══ DATA SHOWN ══

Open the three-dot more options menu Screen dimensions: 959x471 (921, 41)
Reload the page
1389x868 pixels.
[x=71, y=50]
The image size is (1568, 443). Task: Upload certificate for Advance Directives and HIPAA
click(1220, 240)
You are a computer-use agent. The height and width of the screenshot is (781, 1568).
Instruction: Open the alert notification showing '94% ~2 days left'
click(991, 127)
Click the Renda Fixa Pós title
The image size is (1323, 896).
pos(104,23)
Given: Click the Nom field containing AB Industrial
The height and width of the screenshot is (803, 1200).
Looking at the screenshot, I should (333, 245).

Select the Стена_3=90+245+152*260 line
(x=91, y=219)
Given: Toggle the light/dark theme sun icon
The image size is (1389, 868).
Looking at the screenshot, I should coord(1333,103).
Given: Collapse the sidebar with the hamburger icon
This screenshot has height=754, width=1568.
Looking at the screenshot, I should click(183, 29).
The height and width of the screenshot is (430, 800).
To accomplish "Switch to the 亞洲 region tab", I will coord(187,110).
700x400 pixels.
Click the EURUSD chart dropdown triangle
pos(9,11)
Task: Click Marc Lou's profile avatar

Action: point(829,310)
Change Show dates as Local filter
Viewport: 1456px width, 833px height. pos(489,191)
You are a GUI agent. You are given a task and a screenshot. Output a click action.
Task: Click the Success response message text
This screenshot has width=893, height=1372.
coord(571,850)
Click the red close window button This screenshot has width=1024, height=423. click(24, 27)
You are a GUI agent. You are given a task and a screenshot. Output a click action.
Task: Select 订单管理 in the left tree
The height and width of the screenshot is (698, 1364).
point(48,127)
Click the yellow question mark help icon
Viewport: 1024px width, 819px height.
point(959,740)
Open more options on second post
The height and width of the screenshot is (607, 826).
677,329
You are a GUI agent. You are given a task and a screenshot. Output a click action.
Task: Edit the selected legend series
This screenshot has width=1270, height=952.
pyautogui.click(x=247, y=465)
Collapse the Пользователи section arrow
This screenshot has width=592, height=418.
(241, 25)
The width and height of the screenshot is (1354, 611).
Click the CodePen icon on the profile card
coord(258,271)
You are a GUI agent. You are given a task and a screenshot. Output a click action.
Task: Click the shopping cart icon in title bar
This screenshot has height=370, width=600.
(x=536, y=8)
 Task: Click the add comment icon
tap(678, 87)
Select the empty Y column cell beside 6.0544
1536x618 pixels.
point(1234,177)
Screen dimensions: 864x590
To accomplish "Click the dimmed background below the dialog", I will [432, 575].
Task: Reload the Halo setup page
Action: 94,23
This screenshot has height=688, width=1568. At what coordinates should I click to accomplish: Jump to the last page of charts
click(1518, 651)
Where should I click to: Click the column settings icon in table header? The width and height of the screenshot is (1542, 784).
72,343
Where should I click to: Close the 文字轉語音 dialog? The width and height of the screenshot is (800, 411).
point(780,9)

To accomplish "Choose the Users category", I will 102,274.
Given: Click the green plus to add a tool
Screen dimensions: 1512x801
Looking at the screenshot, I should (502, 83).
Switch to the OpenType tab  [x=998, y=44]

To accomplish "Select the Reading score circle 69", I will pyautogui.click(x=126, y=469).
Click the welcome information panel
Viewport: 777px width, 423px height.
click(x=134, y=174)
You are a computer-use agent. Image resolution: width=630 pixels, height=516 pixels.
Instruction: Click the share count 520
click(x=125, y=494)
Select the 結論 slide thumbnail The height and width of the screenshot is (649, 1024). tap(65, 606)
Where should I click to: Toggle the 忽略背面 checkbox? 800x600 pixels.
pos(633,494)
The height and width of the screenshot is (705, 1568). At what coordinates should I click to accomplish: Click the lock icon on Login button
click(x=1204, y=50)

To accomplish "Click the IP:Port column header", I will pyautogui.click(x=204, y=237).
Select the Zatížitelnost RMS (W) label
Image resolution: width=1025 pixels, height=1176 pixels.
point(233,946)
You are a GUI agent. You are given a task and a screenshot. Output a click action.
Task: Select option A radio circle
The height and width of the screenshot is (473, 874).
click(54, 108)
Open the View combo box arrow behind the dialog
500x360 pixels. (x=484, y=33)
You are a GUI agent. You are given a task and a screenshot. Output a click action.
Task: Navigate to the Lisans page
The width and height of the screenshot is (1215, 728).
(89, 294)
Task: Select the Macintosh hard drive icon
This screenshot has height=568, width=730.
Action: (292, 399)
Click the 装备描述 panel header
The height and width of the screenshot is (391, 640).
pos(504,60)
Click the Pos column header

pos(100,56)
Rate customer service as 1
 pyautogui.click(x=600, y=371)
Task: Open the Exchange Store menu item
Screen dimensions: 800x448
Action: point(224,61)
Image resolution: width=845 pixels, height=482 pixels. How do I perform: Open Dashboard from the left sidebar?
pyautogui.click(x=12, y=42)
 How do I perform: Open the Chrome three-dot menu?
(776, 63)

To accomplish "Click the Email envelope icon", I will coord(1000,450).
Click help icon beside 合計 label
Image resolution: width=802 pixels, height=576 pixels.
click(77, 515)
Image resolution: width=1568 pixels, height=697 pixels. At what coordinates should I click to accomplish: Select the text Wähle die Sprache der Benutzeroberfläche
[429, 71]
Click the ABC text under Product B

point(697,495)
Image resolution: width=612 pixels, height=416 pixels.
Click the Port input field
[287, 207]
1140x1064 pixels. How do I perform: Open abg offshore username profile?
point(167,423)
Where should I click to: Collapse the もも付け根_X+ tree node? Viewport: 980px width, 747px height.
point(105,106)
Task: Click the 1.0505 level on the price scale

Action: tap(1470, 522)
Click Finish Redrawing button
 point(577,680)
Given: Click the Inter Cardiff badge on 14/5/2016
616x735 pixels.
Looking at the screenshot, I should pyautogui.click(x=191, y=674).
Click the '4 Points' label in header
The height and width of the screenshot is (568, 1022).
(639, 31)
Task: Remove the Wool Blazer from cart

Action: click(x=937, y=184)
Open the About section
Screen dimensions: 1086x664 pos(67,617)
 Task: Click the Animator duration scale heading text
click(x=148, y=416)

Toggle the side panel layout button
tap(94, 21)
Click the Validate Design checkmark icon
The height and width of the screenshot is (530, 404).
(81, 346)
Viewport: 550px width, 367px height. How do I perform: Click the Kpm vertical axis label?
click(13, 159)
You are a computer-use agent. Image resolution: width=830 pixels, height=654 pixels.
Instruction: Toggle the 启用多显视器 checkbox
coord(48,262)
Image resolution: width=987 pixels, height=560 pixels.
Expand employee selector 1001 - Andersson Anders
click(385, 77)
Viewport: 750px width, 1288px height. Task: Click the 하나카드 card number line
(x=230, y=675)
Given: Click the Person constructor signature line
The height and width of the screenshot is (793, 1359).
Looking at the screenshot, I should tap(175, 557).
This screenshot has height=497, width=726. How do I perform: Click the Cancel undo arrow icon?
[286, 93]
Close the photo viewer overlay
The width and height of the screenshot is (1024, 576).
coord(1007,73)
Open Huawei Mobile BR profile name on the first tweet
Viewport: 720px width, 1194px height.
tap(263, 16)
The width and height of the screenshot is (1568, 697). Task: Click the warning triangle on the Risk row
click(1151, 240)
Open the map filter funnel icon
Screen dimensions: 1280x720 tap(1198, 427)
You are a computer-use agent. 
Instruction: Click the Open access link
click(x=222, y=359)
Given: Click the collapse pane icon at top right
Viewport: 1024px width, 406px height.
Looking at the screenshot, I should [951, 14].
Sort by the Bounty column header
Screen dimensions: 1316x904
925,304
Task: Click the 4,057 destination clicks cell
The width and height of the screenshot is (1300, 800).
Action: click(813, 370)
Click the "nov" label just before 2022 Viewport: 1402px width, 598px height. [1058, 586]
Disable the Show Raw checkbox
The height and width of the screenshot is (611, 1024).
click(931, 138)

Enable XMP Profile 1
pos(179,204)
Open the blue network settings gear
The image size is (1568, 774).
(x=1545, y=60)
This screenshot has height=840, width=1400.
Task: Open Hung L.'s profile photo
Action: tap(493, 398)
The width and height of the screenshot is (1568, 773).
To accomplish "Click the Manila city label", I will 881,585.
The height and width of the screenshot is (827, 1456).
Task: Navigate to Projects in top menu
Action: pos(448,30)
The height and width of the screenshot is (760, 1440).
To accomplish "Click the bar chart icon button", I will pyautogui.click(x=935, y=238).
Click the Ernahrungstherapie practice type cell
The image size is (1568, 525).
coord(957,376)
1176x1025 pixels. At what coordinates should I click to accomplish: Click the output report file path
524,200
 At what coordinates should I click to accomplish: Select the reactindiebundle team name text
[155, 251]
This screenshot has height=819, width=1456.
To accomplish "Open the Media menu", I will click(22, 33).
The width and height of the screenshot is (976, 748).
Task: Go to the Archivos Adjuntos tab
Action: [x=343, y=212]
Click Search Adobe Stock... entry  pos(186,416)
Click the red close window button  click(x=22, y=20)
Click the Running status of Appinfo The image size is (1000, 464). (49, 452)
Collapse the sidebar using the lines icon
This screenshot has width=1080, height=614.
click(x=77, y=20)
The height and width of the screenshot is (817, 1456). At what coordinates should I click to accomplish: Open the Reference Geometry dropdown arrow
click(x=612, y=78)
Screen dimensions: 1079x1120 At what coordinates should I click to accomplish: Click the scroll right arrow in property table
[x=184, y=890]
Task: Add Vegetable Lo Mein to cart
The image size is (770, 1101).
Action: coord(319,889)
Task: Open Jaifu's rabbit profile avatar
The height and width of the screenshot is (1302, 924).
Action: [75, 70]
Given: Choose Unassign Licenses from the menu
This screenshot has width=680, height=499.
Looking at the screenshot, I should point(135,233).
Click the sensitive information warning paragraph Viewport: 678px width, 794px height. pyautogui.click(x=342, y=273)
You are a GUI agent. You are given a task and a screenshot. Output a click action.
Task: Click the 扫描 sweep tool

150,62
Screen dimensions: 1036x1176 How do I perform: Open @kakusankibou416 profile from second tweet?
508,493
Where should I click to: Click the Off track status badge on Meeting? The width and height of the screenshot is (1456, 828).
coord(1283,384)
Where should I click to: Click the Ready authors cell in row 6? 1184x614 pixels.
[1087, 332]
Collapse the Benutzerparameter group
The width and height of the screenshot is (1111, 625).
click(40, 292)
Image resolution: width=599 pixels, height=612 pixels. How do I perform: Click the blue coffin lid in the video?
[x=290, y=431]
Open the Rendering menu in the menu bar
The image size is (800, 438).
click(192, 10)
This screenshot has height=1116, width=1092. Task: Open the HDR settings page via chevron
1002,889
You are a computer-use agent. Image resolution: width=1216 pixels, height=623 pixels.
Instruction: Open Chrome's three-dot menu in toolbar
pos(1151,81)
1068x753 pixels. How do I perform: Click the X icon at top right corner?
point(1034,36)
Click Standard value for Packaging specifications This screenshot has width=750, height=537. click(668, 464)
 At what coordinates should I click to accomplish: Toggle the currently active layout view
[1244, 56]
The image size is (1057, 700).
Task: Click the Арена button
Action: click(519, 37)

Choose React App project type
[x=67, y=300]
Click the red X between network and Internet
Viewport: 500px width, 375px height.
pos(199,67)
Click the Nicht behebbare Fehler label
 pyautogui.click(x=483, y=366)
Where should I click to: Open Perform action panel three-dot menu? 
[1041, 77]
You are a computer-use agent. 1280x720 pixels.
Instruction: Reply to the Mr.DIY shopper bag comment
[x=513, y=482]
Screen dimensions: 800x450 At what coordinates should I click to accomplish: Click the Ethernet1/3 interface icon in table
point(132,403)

═══

YOUR INSTRUCTIONS: Copy the entries again, starting with the line that contains "Image resolution: width=987" and going on through the line that contains "coord(1007,73)". Substitute "staff selector" for "employee selector" and keep everything else unchanged.

SOLVED EXERCISE:
Image resolution: width=987 pixels, height=560 pixels.
Expand staff selector 1001 - Andersson Anders
click(385, 77)
Viewport: 750px width, 1288px height. Task: Click the 하나카드 card number line
(x=230, y=675)
Given: Click the Person constructor signature line
The height and width of the screenshot is (793, 1359).
Looking at the screenshot, I should tap(175, 557).
This screenshot has height=497, width=726. How do I perform: Click the Cancel undo arrow icon?
[286, 93]
Close the photo viewer overlay
The width and height of the screenshot is (1024, 576).
coord(1007,73)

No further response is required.